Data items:
------------------------------------------------------------------------
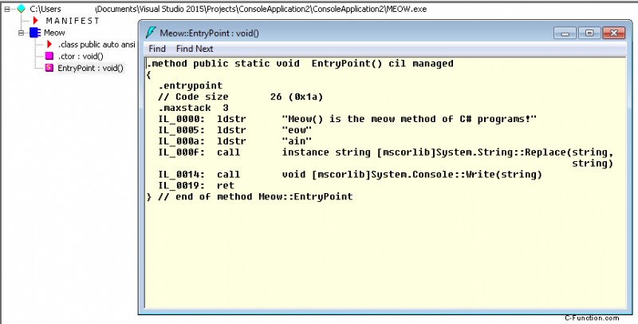This screenshot has height=324, width=638.
Task: Click the red triangle .class info icon
Action: pyautogui.click(x=49, y=45)

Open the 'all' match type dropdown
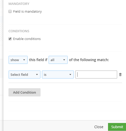(58, 60)
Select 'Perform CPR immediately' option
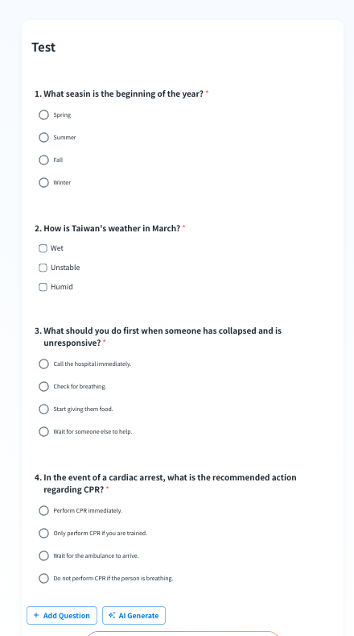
------------------------------------------------------------------------
> WHAT YOU HAVE TO DO:
What is needed is an exact copy of the lines from the one containing "Open the 'all' match type dropdown" through the last line of the records, with every picture left out.

> EXERCISE ANSWER:
Open the 'all' match type dropdown
(58, 60)
Select 'Perform CPR immediately' option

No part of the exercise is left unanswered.